Día 1: Del bullicio de El Cairo a la serenidad del Desierto Blanco
Su aventura comienza con la recogida a primera hora de la mañana en su hotel de El Cairo. A medida que el paisaje urbano se desvanece en la distancia, el viaje comienza con un pintoresco viaje de cuatro horas a través de vastos paisajes desérticos hasta el oasis de Bahariya.
A su llegada, el oasis le da la bienvenida con sus exuberantes palmerales y su ambiente tranquilo. Su primera parada son las aguas termales de El Haize, donde podrá sumergir los pies o relajarse en las cálidas aguas ricas en minerales, conocidas por sus beneficios terapéuticos.
De vuelta a la carretera, prepárese para quedar hipnotizado por el Desierto Negro, un paisaje surrealista de colinas volcánicas cubiertas de basalto negro, que contrasta maravillosamente con la arena dorada. Es como entrar en otro planeta.
A continuación, visite la impresionante Montaña de Cristal, una cresta reluciente de cristales de cuarzo que brillan bajo el sol del desierto, una oportunidad perfecta para hacerse una foto.
Adéntrese en el desierto para explorar el valle de Agabat, donde las imponentes formaciones calizas y las ondulantes dunas doradas crean un entorno sereno y sobrenatural.
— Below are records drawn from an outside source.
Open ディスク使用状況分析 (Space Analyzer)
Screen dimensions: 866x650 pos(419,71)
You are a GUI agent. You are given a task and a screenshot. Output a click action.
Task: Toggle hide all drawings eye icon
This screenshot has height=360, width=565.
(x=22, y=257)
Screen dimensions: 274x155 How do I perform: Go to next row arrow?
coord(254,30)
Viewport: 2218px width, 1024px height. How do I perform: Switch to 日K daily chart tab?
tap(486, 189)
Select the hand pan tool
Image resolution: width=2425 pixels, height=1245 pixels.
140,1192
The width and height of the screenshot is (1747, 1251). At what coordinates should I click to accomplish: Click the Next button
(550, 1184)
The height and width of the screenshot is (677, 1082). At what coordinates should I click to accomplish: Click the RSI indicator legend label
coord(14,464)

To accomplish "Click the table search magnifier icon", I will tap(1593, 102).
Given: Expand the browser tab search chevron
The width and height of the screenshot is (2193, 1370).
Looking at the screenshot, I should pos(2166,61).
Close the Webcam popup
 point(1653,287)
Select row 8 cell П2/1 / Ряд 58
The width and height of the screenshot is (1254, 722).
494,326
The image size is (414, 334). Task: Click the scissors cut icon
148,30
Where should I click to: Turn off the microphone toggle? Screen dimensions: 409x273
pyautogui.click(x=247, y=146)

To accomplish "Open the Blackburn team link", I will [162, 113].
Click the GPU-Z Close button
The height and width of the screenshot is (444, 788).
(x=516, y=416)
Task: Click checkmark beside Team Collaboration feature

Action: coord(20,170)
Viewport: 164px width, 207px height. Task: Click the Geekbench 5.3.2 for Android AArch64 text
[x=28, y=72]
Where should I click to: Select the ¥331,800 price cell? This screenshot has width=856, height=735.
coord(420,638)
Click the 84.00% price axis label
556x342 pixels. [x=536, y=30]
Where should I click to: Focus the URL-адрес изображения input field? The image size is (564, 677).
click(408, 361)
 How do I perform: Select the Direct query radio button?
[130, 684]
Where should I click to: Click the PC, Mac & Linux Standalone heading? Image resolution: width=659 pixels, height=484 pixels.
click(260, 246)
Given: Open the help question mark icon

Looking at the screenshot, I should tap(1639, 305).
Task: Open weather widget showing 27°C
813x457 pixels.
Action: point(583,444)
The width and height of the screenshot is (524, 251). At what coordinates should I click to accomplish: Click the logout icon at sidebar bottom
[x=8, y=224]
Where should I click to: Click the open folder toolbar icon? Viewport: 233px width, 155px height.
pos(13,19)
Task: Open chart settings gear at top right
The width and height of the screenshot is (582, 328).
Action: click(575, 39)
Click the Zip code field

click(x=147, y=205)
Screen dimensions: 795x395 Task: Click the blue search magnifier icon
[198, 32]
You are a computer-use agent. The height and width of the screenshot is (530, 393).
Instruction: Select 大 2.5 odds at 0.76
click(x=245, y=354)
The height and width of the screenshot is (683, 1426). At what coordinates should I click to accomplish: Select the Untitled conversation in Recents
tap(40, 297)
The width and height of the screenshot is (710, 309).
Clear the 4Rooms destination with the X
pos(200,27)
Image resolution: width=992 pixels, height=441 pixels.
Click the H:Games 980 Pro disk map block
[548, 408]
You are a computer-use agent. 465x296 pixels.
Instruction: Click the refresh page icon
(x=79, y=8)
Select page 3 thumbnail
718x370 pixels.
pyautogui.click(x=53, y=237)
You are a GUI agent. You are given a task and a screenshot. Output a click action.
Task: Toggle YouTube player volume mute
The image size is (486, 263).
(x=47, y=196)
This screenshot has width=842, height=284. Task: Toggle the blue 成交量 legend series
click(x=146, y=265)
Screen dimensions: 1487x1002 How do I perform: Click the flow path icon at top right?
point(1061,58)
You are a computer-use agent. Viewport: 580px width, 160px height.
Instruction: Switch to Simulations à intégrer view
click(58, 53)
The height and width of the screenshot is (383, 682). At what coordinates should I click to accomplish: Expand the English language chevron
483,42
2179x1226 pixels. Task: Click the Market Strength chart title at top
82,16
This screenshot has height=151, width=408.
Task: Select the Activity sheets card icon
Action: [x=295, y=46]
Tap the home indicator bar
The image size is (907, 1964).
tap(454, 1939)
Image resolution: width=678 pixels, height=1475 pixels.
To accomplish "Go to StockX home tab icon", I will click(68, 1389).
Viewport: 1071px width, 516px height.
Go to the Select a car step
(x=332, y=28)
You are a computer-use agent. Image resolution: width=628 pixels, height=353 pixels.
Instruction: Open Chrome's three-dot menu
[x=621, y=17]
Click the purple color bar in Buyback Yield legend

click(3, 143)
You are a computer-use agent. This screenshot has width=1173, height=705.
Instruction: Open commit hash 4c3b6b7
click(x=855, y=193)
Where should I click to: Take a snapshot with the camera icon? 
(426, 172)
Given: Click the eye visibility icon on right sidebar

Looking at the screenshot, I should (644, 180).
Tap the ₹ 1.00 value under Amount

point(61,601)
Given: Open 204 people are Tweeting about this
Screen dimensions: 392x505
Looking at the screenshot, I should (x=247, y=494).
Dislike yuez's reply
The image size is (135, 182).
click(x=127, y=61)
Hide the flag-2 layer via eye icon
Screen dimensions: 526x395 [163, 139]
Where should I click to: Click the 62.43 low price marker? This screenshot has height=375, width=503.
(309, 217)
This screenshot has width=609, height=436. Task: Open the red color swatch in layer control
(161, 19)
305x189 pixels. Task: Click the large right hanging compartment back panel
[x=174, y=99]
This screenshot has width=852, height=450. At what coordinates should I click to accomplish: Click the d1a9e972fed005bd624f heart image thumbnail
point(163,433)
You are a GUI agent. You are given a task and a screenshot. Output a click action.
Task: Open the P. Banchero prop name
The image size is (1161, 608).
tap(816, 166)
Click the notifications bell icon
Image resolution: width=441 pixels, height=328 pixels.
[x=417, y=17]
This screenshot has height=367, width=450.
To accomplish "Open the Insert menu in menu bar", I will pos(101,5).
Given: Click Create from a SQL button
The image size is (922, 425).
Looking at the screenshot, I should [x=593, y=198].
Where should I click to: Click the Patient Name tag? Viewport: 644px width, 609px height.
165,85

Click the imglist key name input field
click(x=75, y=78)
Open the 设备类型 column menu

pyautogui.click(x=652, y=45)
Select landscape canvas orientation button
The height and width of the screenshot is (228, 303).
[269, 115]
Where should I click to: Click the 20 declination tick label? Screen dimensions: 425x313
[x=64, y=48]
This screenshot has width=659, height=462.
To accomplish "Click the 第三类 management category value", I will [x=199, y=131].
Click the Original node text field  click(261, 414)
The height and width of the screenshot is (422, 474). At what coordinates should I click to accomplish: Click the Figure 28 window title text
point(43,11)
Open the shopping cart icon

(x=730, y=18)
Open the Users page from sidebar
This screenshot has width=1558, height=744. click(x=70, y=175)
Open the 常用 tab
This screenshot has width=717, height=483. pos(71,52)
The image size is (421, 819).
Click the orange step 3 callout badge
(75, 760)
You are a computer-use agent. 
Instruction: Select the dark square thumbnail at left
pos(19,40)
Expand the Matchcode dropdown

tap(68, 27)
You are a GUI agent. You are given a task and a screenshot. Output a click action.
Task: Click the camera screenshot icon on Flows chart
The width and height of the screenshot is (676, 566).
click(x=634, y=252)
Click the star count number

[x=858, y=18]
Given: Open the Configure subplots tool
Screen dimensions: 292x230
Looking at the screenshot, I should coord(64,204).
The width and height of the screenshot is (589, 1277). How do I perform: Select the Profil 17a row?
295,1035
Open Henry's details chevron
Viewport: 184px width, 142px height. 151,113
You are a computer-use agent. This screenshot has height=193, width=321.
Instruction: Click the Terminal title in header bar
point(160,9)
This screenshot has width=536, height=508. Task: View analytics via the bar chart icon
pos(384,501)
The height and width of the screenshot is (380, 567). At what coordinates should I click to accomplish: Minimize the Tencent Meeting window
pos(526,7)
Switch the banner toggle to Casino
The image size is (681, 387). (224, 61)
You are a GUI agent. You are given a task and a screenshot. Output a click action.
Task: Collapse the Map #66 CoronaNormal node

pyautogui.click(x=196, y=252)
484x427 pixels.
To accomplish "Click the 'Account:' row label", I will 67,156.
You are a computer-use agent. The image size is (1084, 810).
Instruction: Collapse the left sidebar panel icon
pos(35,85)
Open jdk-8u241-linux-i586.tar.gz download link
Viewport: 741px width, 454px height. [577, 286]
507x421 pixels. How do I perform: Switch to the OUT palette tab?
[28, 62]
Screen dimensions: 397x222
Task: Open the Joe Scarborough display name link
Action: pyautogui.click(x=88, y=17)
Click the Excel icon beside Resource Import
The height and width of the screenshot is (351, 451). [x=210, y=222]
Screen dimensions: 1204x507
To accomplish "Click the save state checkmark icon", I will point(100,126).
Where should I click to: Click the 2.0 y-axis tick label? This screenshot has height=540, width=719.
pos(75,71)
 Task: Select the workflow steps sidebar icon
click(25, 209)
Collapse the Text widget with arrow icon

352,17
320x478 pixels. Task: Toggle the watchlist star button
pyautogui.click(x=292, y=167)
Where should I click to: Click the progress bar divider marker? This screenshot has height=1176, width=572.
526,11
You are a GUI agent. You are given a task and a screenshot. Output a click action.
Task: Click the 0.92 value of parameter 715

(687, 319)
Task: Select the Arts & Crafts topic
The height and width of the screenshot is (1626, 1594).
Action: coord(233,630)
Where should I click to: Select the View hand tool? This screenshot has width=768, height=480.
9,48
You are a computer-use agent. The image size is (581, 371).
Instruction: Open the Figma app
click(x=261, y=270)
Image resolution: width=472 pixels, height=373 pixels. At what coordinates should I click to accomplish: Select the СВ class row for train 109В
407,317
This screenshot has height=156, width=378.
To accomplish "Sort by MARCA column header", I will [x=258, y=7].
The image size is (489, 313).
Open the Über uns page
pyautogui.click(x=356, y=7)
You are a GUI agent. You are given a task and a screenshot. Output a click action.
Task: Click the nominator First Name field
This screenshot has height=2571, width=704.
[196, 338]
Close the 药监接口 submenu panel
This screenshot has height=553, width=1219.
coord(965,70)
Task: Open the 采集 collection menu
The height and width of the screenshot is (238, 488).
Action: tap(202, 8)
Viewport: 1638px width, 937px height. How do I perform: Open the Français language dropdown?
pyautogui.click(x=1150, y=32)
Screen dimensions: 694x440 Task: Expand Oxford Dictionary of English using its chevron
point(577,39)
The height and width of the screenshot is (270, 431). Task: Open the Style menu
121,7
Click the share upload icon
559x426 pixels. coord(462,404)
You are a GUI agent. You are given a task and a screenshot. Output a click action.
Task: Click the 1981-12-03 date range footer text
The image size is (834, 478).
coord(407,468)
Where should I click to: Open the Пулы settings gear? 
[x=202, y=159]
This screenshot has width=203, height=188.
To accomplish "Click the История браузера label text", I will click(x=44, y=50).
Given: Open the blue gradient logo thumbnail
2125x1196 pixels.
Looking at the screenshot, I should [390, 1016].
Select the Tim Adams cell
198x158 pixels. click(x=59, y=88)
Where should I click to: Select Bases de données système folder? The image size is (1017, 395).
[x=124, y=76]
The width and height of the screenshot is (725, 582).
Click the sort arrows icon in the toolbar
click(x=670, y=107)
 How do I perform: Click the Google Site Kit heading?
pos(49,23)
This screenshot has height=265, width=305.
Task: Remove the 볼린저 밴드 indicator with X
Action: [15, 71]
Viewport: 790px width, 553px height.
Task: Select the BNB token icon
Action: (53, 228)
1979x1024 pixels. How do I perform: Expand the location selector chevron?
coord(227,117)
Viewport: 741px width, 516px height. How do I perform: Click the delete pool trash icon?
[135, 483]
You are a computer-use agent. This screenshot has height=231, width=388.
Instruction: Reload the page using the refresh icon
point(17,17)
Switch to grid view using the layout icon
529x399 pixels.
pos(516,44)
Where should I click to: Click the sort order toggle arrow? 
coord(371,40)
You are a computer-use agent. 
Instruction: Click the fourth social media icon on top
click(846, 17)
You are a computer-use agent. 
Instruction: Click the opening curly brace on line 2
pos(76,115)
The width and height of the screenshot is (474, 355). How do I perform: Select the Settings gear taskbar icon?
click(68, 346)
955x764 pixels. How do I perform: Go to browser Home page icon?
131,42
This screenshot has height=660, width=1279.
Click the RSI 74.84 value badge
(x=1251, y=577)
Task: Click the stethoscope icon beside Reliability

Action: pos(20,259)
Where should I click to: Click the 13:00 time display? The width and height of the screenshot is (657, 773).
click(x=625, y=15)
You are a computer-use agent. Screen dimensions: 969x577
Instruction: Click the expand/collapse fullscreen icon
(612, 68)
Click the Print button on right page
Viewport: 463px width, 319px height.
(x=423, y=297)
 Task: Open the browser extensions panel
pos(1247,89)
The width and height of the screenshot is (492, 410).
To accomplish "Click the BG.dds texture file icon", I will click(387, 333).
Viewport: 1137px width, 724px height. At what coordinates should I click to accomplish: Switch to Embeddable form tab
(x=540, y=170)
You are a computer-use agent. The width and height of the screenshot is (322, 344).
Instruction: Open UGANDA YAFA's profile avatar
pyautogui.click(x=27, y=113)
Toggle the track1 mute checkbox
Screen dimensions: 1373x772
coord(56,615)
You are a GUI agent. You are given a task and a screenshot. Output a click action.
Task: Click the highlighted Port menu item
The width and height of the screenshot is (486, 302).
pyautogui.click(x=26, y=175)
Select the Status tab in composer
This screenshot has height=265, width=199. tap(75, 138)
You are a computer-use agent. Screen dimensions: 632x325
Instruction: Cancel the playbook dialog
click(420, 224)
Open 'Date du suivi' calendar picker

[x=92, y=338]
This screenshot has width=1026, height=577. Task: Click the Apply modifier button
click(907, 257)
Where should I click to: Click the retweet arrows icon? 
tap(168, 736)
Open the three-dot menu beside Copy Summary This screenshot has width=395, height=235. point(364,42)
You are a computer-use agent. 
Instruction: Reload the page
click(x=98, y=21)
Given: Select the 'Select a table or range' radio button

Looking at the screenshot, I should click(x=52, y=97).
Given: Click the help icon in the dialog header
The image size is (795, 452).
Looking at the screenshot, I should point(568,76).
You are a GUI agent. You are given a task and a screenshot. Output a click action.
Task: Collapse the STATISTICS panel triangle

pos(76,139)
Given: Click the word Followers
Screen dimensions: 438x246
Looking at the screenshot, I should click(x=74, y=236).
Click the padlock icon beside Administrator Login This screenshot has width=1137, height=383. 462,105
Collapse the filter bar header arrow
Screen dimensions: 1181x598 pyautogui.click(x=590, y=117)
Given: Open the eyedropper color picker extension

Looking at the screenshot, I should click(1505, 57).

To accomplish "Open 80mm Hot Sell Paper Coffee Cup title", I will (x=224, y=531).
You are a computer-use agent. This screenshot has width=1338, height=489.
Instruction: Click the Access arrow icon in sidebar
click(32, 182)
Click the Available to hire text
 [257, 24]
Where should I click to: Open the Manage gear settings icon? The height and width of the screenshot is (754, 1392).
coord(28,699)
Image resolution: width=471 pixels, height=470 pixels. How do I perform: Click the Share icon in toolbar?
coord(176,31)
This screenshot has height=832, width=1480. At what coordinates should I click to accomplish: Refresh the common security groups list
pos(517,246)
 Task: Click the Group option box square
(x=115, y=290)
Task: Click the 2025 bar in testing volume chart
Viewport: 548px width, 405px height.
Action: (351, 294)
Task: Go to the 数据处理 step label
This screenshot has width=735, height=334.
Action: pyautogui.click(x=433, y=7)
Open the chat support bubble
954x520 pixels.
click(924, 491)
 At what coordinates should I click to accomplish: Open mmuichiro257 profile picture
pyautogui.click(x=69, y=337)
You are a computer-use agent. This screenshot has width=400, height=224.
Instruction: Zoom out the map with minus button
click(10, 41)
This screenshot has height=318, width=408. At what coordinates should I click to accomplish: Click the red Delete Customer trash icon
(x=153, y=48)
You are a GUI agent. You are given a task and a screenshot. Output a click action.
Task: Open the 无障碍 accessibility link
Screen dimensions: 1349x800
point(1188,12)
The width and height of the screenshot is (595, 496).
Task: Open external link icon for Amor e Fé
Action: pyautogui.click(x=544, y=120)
La belleza natural de este valle, esculpida por las fuerzas del viento y el tiempo, es realmente inolvidable.
A última hora de la tarde, llegará al punto culminante del día: El Parque Nacional del Desierto Blanco. Este extraordinario paisaje es famoso por sus formaciones rocosas de color blanco tiza, modeladas a lo largo de milenios en formas surrealistas que recuerdan a setas gigantes, icebergs y esculturas abstractas. Al ponerse el sol, el desierto resplandece con tonos rosas y naranjas, creando una atmósfera mágica.
Al caer la noche, disfrute de una apacible acampada bajo las estrellas, rodeado del sereno silencio del desierto. Si no se puede acampar, se organizará el alojamiento en un hotel cercano. Una deliciosa cena completa este día inolvidable.